Stored data entries:
================================
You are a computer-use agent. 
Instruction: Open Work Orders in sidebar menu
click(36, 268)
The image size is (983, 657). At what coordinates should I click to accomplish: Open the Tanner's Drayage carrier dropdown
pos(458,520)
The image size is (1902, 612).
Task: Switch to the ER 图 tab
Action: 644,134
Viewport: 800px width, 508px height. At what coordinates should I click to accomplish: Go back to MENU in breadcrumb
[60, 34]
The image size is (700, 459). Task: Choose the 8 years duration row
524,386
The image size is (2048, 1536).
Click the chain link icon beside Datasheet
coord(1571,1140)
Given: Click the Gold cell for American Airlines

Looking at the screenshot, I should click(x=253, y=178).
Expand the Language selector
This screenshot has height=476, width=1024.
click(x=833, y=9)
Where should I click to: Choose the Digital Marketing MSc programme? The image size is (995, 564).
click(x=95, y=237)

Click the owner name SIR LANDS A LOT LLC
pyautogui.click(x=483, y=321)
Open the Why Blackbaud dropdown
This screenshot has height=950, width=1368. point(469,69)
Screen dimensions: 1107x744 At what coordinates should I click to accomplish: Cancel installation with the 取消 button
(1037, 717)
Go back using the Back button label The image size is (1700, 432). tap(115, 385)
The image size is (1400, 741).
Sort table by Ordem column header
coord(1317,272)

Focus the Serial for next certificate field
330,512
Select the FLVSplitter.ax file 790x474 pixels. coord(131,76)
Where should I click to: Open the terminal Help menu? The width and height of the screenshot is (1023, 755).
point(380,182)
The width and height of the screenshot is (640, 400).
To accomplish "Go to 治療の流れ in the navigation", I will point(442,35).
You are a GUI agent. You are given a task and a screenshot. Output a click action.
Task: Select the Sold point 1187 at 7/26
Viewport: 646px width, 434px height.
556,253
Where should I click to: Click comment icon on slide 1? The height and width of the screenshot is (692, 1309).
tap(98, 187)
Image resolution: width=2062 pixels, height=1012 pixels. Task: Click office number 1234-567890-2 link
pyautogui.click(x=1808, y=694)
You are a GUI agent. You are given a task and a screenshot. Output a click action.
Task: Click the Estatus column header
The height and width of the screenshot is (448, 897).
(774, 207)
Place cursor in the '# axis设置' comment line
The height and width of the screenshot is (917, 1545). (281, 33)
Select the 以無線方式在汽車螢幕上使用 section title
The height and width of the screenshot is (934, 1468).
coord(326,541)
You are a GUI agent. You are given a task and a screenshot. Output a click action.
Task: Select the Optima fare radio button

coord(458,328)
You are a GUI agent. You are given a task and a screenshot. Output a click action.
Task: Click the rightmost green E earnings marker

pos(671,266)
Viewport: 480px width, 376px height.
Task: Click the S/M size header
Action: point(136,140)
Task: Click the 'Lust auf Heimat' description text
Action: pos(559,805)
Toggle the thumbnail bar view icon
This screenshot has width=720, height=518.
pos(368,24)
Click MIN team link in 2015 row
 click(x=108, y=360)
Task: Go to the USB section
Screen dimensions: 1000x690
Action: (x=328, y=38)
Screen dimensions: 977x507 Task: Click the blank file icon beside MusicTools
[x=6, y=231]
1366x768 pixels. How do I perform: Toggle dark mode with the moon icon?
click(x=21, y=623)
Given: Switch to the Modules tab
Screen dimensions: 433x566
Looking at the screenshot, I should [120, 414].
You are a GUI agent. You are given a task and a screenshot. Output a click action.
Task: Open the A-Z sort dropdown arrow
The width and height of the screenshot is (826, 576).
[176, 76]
================================
#### [Action item]
Taking the records above as input, show every line in which the word "section" is present.

#### [Expected output]
Select the 以無線方式在汽車螢幕上使用 section title
Task: Go to the USB section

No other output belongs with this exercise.